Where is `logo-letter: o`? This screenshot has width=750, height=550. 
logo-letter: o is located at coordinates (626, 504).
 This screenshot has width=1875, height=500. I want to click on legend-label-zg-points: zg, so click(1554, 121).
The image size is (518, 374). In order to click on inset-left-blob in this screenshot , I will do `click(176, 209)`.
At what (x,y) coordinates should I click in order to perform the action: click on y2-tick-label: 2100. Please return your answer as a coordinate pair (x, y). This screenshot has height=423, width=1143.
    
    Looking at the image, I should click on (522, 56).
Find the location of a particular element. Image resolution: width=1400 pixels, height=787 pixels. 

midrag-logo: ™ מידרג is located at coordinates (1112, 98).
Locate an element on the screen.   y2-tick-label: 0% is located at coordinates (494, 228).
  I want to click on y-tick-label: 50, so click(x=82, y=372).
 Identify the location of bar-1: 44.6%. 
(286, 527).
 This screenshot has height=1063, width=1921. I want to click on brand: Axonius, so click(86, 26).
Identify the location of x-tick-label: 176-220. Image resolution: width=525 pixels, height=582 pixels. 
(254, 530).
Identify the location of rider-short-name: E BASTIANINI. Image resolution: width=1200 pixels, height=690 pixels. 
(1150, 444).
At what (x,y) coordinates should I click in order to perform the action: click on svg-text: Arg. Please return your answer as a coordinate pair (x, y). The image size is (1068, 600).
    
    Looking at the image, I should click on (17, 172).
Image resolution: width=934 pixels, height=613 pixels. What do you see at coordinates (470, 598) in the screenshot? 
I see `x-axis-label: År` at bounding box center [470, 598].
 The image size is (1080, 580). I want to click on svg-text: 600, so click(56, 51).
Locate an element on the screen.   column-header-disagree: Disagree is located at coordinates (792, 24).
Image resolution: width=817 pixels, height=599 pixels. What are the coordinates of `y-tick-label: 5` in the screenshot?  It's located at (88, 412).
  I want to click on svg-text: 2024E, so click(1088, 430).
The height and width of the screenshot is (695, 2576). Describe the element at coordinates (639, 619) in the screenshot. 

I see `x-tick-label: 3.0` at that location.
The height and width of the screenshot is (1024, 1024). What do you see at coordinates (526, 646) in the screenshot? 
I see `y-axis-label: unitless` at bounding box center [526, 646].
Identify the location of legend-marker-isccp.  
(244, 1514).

=-=-=-=-=

Directions -> Reproduce the rows verbatim from the line with "coordinates (494, 228)." up to and including the line with "(1150, 444).".

Final answer ->
Locate an element on the screen.   y2-tick-label: 0% is located at coordinates (494, 228).
  I want to click on y-tick-label: 50, so click(x=82, y=372).
 Identify the location of bar-1: 44.6%. 
(286, 527).
 This screenshot has height=1063, width=1921. I want to click on brand: Axonius, so click(86, 26).
Identify the location of x-tick-label: 176-220. Image resolution: width=525 pixels, height=582 pixels. 
(254, 530).
Identify the location of rider-short-name: E BASTIANINI. Image resolution: width=1200 pixels, height=690 pixels. 
(1150, 444).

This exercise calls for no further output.